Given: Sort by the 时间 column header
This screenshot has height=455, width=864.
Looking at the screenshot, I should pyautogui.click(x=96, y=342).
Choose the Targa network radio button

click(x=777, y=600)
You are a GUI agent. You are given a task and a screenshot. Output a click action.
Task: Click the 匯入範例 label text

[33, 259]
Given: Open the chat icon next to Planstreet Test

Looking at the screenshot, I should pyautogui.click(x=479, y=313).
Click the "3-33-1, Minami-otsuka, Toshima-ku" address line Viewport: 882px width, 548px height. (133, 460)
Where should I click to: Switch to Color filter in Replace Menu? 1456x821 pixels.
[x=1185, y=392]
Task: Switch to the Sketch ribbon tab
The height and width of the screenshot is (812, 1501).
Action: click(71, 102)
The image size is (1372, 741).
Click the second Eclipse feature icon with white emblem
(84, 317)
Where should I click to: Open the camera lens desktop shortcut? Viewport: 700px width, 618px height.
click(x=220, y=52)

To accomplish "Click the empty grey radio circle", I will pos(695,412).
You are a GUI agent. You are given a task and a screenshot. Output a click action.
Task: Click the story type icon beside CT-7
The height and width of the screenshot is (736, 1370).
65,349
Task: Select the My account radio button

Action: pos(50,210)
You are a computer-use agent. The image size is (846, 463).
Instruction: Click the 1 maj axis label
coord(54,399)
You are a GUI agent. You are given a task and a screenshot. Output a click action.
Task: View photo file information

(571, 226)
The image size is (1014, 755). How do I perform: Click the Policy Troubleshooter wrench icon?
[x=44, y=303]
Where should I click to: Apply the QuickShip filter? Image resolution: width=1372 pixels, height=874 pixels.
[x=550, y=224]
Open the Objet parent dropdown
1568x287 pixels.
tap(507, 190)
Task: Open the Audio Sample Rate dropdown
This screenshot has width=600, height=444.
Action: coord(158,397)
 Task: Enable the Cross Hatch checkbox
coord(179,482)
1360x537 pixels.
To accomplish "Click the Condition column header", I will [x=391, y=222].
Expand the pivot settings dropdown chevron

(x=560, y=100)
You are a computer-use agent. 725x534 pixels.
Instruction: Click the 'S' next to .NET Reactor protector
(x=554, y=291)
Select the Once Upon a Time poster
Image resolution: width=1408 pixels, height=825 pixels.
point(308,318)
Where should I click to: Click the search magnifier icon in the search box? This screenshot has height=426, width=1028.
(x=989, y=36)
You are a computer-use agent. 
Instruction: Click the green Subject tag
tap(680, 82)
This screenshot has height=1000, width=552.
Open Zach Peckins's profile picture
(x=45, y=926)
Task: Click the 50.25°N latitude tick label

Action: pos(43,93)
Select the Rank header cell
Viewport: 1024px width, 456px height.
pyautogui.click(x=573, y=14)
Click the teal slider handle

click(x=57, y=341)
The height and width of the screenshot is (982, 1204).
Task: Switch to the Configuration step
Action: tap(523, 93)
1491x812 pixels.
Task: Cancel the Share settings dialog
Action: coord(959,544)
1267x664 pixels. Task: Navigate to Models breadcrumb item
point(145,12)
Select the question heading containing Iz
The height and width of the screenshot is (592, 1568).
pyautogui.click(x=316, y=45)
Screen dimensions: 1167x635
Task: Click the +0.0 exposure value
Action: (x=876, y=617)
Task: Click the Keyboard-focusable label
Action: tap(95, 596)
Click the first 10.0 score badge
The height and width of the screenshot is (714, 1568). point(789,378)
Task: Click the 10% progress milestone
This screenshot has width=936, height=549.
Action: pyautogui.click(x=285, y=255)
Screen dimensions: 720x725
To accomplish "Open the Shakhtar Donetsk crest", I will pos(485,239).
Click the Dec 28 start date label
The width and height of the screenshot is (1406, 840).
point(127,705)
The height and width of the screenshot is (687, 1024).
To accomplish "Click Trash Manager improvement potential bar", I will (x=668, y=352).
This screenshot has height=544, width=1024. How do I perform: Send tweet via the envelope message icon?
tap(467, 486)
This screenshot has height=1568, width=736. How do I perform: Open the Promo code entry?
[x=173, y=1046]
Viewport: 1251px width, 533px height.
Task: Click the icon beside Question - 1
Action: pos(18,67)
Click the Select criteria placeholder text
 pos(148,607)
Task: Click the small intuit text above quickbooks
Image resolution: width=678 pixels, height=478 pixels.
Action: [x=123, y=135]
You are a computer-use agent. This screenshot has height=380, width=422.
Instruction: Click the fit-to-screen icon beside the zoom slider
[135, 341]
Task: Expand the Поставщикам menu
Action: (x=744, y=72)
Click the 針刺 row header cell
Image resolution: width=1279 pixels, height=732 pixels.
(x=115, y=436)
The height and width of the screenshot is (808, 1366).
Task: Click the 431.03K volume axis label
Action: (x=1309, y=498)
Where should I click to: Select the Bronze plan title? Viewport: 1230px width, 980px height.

* * * * *

Arrange every line of the entries above as a JSON list of strings, with one string per line and blank lines omitted.

*Exercise response:*
[
  "Given: Sort by the 时间 column header",
  "This screenshot has height=455, width=864.",
  "Looking at the screenshot, I should pyautogui.click(x=96, y=342).",
  "Choose the Targa network radio button",
  "click(x=777, y=600)",
  "You are a GUI agent. You are given a task and a screenshot. Output a click action.",
  "Task: Click the 匯入範例 label text",
  "[33, 259]",
  "Given: Open the chat icon next to Planstreet Test",
  "Looking at the screenshot, I should pyautogui.click(x=479, y=313).",
  "Click the \"3-33-1, Minami-otsuka, Toshima-ku\" address line Viewport: 882px width, 548px height. (133, 460)",
  "Where should I click to: Switch to Color filter in Replace Menu? 1456x821 pixels.",
  "[x=1185, y=392]",
  "Task: Switch to the Sketch ribbon tab",
  "The height and width of the screenshot is (812, 1501).",
  "Action: click(71, 102)",
  "The image size is (1372, 741).",
  "Click the second Eclipse feature icon with white emblem",
  "(84, 317)",
  "Where should I click to: Open the camera lens desktop shortcut? Viewport: 700px width, 618px height.",
  "click(x=220, y=52)",
  "To accomplish \"Click the empty grey radio circle\", I will pos(695,412).",
  "You are a GUI agent. You are given a task and a screenshot. Output a click action.",
  "Task: Click the story type icon beside CT-7",
  "The height and width of the screenshot is (736, 1370).",
  "65,349",
  "Task: Select the My account radio button",
  "Action: pos(50,210)",
  "You are a computer-use agent. The image size is (846, 463).",
  "Instruction: Click the 1 maj axis label",
  "coord(54,399)",
  "You are a GUI agent. You are given a task and a screenshot. Output a click action.",
  "Task: View photo file information",
  "(571, 226)",
  "The image size is (1014, 755). How do I perform: Click the Policy Troubleshooter wrench icon?",
  "[x=44, y=303]",
  "Where should I click to: Apply the QuickShip filter? Image resolution: width=1372 pixels, height=874 pixels.",
  "[x=550, y=224]",
  "Open the Objet parent dropdown",
  "1568x287 pixels.",
  "tap(507, 190)",
  "Task: Open the Audio Sample Rate dropdown",
  "This screenshot has width=600, height=444.",
  "Action: coord(158,397)",
  " Task: Enable the Cross Hatch checkbox",
  "coord(179,482)",
  "1360x537 pixels.",
  "To accomplish \"Click the Condition column header\", I will [x=391, y=222].",
  "Expand the pivot settings dropdown chevron",
  "(x=560, y=100)",
  "You are a computer-use agent. 725x534 pixels.",
  "Instruction: Click the 'S' next to .NET Reactor protector",
  "(x=554, y=291)",
  "Select the Once Upon a Time poster",
  "Image resolution: width=1408 pixels, height=825 pixels.",
  "point(308,318)",
  "Where should I click to: Click the search magnifier icon in the search box? This screenshot has height=426, width=1028.",
  "(x=989, y=36)",
  "You are a computer-use agent. ",
  "Instruction: Click the green Subject tag",
  "tap(680, 82)",
  "This screenshot has height=1000, width=552.",
  "Open Zach Peckins's profile picture",
  "(x=45, y=926)",
  "Task: Click the 50.25°N latitude tick label",
  "Action: pos(43,93)",
  "Select the Rank header cell",
  "Viewport: 1024px width, 456px height.",
  "pyautogui.click(x=573, y=14)",
  "Click the teal slider handle",
  "click(x=57, y=341)",
  "The height and width of the screenshot is (982, 1204).",
  "Task: Switch to the Configuration step",
  "Action: tap(523, 93)",
  "1491x812 pixels.",
  "Task: Cancel the Share settings dialog",
  "Action: coord(959,544)",
  "1267x664 pixels. Task: Navigate to Models breadcrumb item",
  "point(145,12)",
  "Select the question heading containing Iz",
  "The height and width of the screenshot is (592, 1568).",
  "pyautogui.click(x=316, y=45)",
  "Screen dimensions: 1167x635",
  "Task: Click the +0.0 exposure value",
  "Action: (x=876, y=617)",
  "Task: Click the Keyboard-focusable label",
  "Action: tap(95, 596)",
  "Click the first 10.0 score badge",
  "The height and width of the screenshot is (714, 1568). point(789,378)",
  "Task: Click the 10% progress milestone",
  "This screenshot has width=936, height=549.",
  "Action: pyautogui.click(x=285, y=255)",
  "Screen dimensions: 720x725",
  "To accomplish \"Open the Shakhtar Donetsk crest\", I will pos(485,239).",
  "Click the Dec 28 start date label",
  "The width and height of the screenshot is (1406, 840).",
  "point(127,705)",
  "The height and width of the screenshot is (687, 1024).",
  "To accomplish \"Click Trash Manager improvement potential bar\", I will (x=668, y=352).",
  "This screenshot has height=544, width=1024. How do I perform: Send tweet via the envelope message icon?",
  "tap(467, 486)",
  "This screenshot has height=1568, width=736. How do I perform: Open the Promo code entry?",
  "[x=173, y=1046]",
  "Viewport: 1251px width, 533px height.",
  "Task: Click the icon beside Question - 1",
  "Action: pos(18,67)",
  "Click the Select criteria placeholder text",
  " pos(148,607)",
  "Task: Click the small intuit text above quickbooks",
  "Image resolution: width=678 pixels, height=478 pixels.",
  "Action: [x=123, y=135]",
  "You are a computer-use agent. This screenshot has height=380, width=422.",
  "Instruction: Click the fit-to-screen icon beside the zoom slider",
  "[135, 341]",
  "Task: Expand the Поставщикам menu",
  "Action: (x=744, y=72)",
  "Click the 針刺 row header cell",
  "Image resolution: width=1279 pixels, height=732 pixels.",
  "(x=115, y=436)",
  "The height and width of the screenshot is (808, 1366).",
  "Task: Click the 431.03K volume axis label",
  "Action: (x=1309, y=498)",
  "Where should I click to: Select the Bronze plan title? Viewport: 1230px width, 980px height."
]